Groupe : Members
Messages : 5,337
Inscrit : 04/03/2014
Membre no 9,661
Tribune : Non précisée
Citation (Croco91 @ 25/01/2024 12:46)
Spoiler :
Rayane Roumane, la chute d'un Petit As
Vainqueur du tournoi des Petits As il y a dix ans, l'ancien grand espoir du tennis français Rayane Roumane, jamais mieux classé que 358e mondial, a depuis totalement disparu des radars.
Quentin Moynet mis à jour le 25 janvier 2024 à 10h34
Il avait le dos légèrement voûté, comme s'il portait sur ses épaules toute la misère de son monde. Démarche nonchalante, pieds qui se traînaient et regard dans le vague, Rayane Roumane quitta au pas et sans un mot le court sous bulle du CT Chaville, dans les Hauts-de-Seine, puis s'engouffra dans l'allée, recouverte d'un fin drap blanc verglacé, qui menait au club-house. Battu quelques instants plus tôt (6-2, 7-5) par Johan Tatlot (49e français), il y récupérerait son chèque, 250 euros, mince récompense promise au demi-finaliste de cet anonyme tournoi français, sans prestige ni spectateurs, sauf quelques parents au soutien de leur progéniture sur le terrain voisin, sans tribunes, à l'exception de deux bancs de fortune installés à la va-vite, ni chauffage, alors que le thermomètre affichait - 2 °C ce 9 janvier en région parisienne. Voilà à quoi en est aujourd'hui réduit celui considéré il y a dix ans comme un grand espoir du tennis français.
Loin de l'Open d'Australie et de son opulence, le vainqueur des Petits As, le Championnat du monde des moins de 14 ans, en 2014, est comme piégé du mauvais côté de la vitre teintée. Ce n'est pas sous le soleil de Melbourne, mais dans l'hiver charbonneux de Roncq, Guyancourt, Hagetmau, Montmerle-sur-Saône, Yzeure, Mont-Saint-Aignan, L'Haÿ-les-Roses ou Talant que le jeune homme de 23 ans trimballe ces temps-ci ses raquettes et sa peine.

• • • • • • •

EXERCICES À TRAITER ▸
a) Dans l'article sur Rayane Roumane, quelle somme reçoit-il comme demi-finaliste du tournoi de Chaville ?
b) Poursuivez l'article sur Rayane Roumane à la suite de sa dernière phrase.

DONNÉES FOURNIES ▸
• • • • • • •

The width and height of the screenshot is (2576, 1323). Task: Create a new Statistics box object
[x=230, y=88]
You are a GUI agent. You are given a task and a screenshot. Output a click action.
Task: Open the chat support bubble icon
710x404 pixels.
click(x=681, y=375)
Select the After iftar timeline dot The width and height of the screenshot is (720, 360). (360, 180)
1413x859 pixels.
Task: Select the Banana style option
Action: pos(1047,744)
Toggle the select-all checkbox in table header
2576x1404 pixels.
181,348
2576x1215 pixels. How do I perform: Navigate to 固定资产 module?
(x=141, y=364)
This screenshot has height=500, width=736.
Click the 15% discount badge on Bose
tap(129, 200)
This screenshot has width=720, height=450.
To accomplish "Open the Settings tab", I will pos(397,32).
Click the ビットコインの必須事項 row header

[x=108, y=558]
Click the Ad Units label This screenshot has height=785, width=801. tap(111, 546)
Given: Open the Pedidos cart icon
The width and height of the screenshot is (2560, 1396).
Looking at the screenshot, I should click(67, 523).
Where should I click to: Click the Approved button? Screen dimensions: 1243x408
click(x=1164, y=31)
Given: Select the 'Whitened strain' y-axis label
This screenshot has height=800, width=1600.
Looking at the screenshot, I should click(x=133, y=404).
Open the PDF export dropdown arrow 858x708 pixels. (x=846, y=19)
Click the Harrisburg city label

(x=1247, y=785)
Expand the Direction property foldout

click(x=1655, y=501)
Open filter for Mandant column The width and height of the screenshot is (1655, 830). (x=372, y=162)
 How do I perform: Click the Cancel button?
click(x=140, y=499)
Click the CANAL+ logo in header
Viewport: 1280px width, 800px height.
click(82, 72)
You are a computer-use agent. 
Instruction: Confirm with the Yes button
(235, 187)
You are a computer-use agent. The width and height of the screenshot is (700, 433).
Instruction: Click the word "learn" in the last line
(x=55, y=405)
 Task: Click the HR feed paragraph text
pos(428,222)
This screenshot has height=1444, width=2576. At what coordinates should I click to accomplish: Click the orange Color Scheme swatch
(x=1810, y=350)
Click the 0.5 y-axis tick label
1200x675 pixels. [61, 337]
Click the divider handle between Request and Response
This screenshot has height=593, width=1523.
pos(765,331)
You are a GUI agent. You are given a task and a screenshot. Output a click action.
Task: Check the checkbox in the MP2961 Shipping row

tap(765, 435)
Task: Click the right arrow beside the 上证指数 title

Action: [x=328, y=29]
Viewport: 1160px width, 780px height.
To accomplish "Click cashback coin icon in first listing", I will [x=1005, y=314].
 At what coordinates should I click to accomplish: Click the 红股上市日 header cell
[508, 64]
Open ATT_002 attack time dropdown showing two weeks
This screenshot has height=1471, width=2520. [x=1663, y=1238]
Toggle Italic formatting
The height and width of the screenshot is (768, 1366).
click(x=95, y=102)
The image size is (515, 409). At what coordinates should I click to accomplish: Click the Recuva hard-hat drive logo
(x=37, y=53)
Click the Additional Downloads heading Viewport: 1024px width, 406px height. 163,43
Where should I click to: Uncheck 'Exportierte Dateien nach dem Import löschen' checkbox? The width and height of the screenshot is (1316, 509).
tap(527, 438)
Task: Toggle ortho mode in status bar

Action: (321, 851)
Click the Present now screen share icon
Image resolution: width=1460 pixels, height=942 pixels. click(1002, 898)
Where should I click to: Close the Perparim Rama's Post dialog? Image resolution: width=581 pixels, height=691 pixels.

• • • • • • •

EXERCICES CORRIGÉS ▸
a) Un chèque de 250 euros.

b)
« Tu as l'impression qu'il n'a pas du tout envie d'être là ni de jouer », observe Benjamin Vitter, qui a perdu contre Roumane (7-5, 6-0) en finale du tournoi de Talant début janvier. « Son attitude est très bizarre, ajoute le joueur de 21 ans, classé - 2/6. Un matin, je l'amène au club parce qu'il n'avait pas de voiture. Il ne m'a pas dit un seul mot du trajet ! Dans sa bulle le mec, déconnecté. »
« Il y a eu des attentes de la part de son entourage beaucoup trop importantes au niveau financier » Olivier Soulès, ancien responsable des moins de 15 ans à la FFT
Perdu, aussi. La morosité en bandoulière, Rayane erre. Il n'est plus vraiment joueur de tennis professionnel, mais il ne saurait être autre chose. Parce que le projet du père, Norsalam Ghedjemis, manquait d'un plan B ; le fils, qui frappait déjà 150 revers et coups droits par semaine à 2 ans, a quitté les bancs de l'école très jeune. « C'était tout sur le tennis, confirme une ancienne proche de la famille. Avec une grosse pression sur le futur : qu'est-ce que tu deviens si tu n'es pas champion, si tu n'as pas de bagage scolaire, culturel, ni les codes sociaux que tu peux acquérir à l'école ? »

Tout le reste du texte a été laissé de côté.